To do
Extract, from the records beneath this instruction, each line that contains the word "favorites".

:: Data to process ::

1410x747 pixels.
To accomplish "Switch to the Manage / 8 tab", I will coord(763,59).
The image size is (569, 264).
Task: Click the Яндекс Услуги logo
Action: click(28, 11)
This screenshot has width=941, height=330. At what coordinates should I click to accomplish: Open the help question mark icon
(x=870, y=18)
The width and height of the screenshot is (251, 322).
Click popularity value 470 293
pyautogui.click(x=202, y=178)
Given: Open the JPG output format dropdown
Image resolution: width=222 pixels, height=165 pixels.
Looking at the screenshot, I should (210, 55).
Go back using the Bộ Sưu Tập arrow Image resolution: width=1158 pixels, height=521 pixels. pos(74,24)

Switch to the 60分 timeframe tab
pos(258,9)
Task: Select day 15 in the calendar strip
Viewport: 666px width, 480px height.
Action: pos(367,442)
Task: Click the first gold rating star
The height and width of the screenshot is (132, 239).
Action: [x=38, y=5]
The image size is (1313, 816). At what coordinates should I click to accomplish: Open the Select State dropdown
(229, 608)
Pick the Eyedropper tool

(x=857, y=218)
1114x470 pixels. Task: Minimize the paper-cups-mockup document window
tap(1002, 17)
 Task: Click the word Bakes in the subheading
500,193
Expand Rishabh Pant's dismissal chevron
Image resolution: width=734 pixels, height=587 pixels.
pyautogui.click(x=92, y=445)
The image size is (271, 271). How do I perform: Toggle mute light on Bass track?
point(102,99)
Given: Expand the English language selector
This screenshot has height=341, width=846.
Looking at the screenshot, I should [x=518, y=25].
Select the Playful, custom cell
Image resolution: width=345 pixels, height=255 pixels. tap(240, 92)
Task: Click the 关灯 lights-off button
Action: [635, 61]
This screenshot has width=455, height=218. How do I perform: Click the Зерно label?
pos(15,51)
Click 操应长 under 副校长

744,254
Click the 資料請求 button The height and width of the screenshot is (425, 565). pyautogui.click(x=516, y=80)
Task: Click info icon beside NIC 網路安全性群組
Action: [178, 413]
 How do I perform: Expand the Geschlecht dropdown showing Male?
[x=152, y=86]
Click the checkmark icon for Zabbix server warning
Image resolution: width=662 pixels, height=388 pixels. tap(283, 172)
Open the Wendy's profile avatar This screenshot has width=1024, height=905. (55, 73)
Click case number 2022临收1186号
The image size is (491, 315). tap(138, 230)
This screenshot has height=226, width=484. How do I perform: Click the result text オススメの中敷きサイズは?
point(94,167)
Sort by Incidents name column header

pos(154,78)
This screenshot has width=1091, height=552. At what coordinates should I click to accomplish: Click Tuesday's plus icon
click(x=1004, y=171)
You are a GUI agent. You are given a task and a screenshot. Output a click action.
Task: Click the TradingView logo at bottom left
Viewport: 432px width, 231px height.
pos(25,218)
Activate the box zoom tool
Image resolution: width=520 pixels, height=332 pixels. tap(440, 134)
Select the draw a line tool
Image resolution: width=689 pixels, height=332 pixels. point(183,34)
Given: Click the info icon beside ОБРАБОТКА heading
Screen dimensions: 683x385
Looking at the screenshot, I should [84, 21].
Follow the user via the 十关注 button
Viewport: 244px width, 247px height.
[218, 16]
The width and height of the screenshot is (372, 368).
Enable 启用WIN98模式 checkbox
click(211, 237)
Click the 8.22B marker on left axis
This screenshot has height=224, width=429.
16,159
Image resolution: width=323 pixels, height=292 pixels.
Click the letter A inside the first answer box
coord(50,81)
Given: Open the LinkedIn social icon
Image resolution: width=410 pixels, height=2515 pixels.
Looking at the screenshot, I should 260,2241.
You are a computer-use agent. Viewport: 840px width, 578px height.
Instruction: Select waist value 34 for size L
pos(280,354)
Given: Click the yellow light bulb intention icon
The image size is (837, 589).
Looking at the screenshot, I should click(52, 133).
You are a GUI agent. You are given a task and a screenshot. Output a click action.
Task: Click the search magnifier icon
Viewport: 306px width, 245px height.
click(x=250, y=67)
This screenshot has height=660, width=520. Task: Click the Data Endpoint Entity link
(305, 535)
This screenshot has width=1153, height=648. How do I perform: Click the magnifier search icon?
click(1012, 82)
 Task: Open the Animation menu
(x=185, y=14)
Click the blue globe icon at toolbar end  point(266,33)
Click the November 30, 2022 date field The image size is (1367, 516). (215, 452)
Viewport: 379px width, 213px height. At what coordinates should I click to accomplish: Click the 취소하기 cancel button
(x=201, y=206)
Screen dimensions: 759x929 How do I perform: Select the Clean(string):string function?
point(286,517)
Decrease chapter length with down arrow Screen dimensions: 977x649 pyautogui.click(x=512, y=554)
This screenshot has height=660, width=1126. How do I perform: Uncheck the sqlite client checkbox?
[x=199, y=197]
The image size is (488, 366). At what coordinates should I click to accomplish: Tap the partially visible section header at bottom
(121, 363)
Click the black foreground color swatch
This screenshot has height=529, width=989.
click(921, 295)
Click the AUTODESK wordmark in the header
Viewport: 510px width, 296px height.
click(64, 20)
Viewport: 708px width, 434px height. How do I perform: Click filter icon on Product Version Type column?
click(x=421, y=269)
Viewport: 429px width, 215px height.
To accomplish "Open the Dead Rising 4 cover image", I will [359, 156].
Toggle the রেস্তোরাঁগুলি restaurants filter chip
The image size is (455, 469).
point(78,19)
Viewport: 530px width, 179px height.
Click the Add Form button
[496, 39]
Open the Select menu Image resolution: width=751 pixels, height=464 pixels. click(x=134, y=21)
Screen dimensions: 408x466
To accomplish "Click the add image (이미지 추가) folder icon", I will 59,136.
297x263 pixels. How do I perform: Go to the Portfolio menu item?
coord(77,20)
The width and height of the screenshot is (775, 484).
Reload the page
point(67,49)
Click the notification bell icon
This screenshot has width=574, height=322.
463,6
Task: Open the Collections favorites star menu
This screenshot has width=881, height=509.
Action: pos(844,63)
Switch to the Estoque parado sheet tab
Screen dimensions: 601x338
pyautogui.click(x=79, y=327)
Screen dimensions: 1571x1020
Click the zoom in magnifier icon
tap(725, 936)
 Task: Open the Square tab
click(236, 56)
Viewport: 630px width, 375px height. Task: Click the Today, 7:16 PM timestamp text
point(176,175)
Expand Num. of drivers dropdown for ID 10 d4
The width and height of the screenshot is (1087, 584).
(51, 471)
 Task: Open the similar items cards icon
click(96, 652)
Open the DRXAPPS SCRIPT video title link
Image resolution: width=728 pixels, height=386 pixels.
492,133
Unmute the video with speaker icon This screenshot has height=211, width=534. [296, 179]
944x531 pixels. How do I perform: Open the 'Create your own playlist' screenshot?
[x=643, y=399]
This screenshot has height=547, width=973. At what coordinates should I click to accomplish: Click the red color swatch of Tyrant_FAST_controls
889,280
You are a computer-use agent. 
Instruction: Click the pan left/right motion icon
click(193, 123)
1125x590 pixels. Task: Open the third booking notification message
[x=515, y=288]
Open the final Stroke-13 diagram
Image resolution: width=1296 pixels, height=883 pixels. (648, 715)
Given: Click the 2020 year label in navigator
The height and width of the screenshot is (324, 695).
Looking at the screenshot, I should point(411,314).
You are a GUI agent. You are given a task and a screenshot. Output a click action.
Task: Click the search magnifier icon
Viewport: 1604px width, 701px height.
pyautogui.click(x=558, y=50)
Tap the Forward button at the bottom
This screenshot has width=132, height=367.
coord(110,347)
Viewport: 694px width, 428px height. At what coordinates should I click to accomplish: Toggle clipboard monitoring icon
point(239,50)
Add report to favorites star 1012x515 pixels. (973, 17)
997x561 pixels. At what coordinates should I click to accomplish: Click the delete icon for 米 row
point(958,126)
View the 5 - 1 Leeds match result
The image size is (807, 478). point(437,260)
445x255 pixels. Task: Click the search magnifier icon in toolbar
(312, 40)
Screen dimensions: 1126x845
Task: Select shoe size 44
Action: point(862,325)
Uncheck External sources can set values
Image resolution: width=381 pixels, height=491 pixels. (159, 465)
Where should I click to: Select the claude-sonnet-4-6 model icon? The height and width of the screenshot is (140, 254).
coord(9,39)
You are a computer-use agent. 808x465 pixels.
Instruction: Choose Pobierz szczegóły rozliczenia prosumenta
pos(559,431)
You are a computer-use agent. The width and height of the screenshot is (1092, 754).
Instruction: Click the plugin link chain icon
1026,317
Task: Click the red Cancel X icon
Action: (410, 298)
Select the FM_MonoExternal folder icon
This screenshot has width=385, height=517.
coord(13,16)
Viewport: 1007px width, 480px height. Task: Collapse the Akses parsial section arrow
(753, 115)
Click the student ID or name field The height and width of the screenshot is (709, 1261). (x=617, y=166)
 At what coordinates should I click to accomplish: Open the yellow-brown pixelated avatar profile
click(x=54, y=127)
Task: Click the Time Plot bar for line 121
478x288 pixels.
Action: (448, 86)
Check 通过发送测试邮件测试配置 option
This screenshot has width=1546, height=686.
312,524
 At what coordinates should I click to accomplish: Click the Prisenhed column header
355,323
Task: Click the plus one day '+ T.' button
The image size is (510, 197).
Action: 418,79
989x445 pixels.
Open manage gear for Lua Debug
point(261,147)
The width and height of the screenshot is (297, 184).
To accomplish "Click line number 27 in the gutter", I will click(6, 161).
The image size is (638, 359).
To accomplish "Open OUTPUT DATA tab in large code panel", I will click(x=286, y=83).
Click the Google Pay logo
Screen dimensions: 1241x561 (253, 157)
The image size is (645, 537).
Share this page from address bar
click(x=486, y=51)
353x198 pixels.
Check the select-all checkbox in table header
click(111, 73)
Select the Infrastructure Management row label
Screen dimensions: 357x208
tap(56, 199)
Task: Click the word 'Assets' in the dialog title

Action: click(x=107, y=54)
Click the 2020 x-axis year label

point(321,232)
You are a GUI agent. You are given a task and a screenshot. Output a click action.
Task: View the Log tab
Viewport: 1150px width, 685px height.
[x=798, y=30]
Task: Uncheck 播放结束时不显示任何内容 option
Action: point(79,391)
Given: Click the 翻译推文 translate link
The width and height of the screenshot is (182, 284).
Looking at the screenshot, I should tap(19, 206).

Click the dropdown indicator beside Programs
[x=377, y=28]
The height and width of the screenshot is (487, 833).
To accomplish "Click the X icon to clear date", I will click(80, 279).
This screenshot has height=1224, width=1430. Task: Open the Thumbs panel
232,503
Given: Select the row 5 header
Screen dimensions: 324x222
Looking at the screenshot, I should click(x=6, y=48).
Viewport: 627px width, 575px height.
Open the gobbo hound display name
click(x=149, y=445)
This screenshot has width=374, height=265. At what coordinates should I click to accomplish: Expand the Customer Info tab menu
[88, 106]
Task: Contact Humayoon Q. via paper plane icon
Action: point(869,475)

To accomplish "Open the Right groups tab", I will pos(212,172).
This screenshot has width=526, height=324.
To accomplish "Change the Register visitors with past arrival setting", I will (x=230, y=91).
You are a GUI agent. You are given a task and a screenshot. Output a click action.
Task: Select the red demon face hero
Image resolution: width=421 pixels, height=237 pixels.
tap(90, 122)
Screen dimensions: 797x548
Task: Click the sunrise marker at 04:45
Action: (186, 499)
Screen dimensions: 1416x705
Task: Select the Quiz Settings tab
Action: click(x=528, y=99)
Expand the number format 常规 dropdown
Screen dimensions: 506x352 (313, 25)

:::

Finished task
Task: Open the Collections favorites star menu
Add report to favorites star 1012x515 pixels. (973, 17)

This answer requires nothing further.